▶ **FRAGMENTO DE TEXTO**:
-----
Evidentemente Calvino era egoísta, irritable, e inestable; su egoísmo le hizo taciturno y orgulloso; su irritabilidad le convirtió en severo, cruel y tirano; y su inestabilidad de carácter le hizo ser inquieto, turbulento y belicoso. Este estado morboso de larga duración, agravado por el género de vida que hacía Calvino, que bien poco se cuidaba, continuamente absorto y preocupado en su obra reformadora y en la inquietud de perseguir a sus enemigos fantásticos o reales, vino a degenerar en una exacerbación de su demencia, y por ello se explica su tiranía verdaderamente monstruosa y sus persecuciones llenas de odio y brutalidad, y en el fondo inexplicables, pero debidas sin duda a las toxinas tuberculosas que perturbaban el funcionamiento celular del cerebro esclerosado. El misticismo morboso del heresiarca no fue otra cosa que la consecuencia inevitable de su enfermedad crónica, que vino a complicar la predisposición hereditaria que por parte de su padre poseía desde su nacimiento el desgraciado Juan Calvino.
-----
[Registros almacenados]
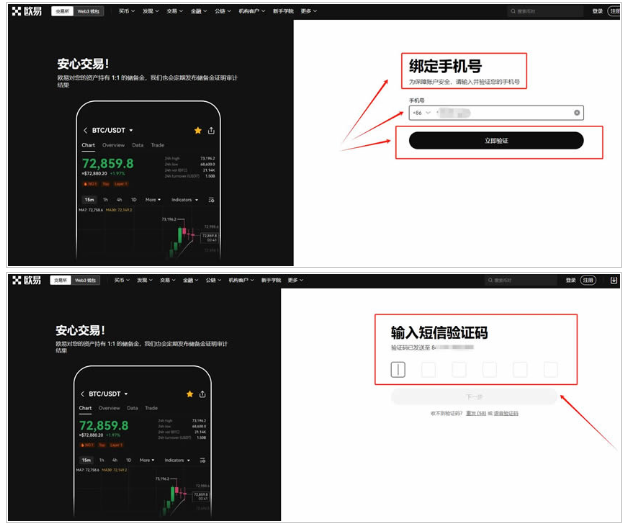Switch to Web3 钱包 mode in the lower navbar

[89, 281]
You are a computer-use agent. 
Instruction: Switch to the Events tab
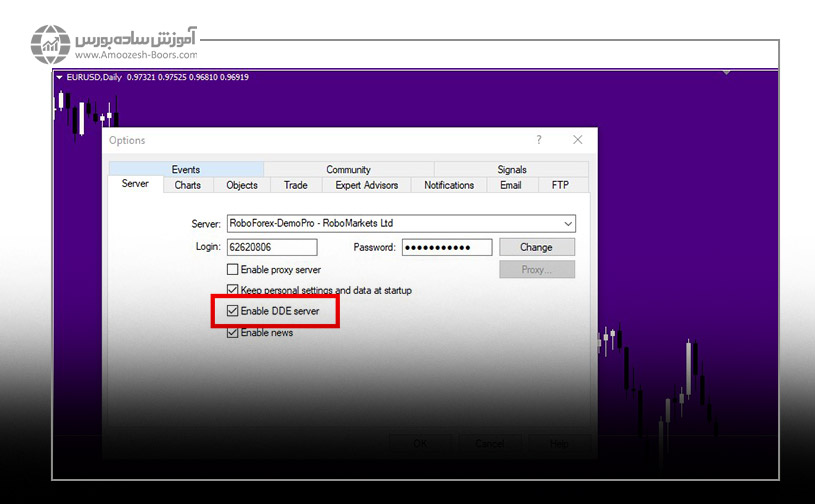186,170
-----
▶ **TRABAJO PENDIENTE**:
a: ¿Concuerdan con el fragmento sobre Calvino estas afirmaciones? (i) La irritabilidad convirtió a Calvino en severo, cruel y tirano. (ii) Calvino heredó su predisposición por parte de su madre. (iii) Calvino se cuidaba mucho. Responda sí o no a cada una y cite las palabras decisivas del fragmento.
b: Según el fragmento sobre Calvino, ¿qué rasgo le hizo ser inquieto, turbulento y belicoso?

▶ **CONJUNTO DE RESPUESTAS**:
a:
(i) Sí: «su irritabilidad le convirtió en severo, cruel y tirano».
(ii) No: «la predisposición hereditaria que por parte de su padre poseía desde su nacimiento».
(iii) No: «que bien poco se cuidaba».

b: Su inestabilidad de carácter.